:: Listed entries ::
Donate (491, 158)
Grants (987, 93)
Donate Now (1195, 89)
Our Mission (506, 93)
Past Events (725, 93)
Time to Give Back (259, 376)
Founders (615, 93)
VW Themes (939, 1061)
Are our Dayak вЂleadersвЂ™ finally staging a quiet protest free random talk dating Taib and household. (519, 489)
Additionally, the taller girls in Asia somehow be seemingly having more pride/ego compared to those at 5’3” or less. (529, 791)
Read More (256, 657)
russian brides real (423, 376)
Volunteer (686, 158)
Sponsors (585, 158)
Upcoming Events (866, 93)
:::
:: Listed entries ::
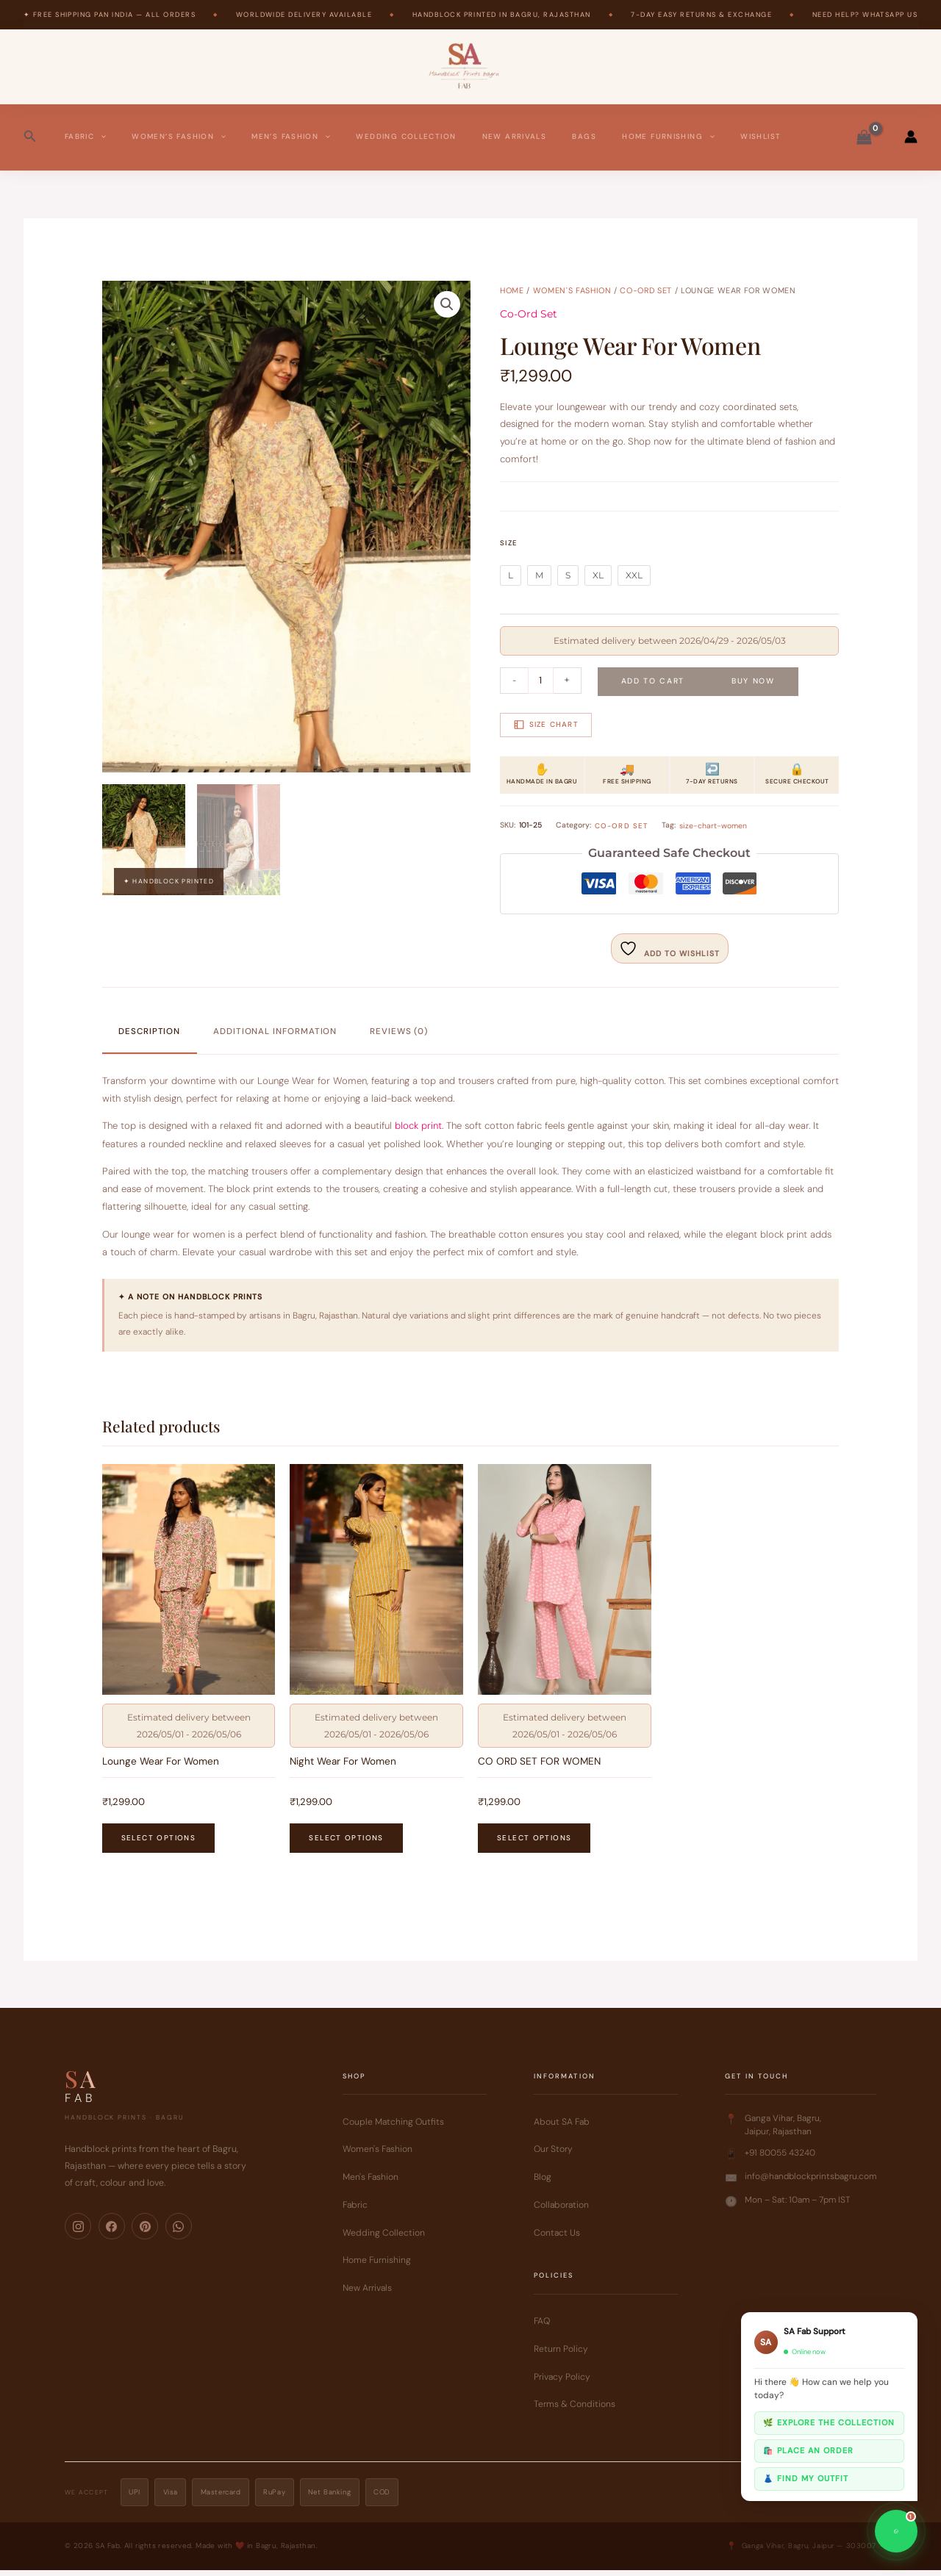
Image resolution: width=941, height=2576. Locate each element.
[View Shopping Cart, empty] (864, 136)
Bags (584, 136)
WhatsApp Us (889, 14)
:::
*Goal of the exercise:* Write the records from the one containing "Donate (491, 158)" through the one containing "Sponsors (585, 158)" as a numbered list, leaving out any blank lines.

*Output of the exercise:*
1. Donate (491, 158)
2. Grants (987, 93)
3. Donate Now (1195, 89)
4. Our Mission (506, 93)
5. Past Events (725, 93)
6. Time to Give Back (259, 376)
7. Founders (615, 93)
8. VW Themes (939, 1061)
9. Are our Dayak вЂleadersвЂ™ finally staging a quiet protest free random talk dating Taib and household. (519, 489)
10. Additionally, the taller girls in Asia somehow be seemingly having more pride/ego compared to those at 5’3” or less. (529, 791)
11. Read More (256, 657)
12. russian brides real (423, 376)
13. Volunteer (686, 158)
14. Sponsors (585, 158)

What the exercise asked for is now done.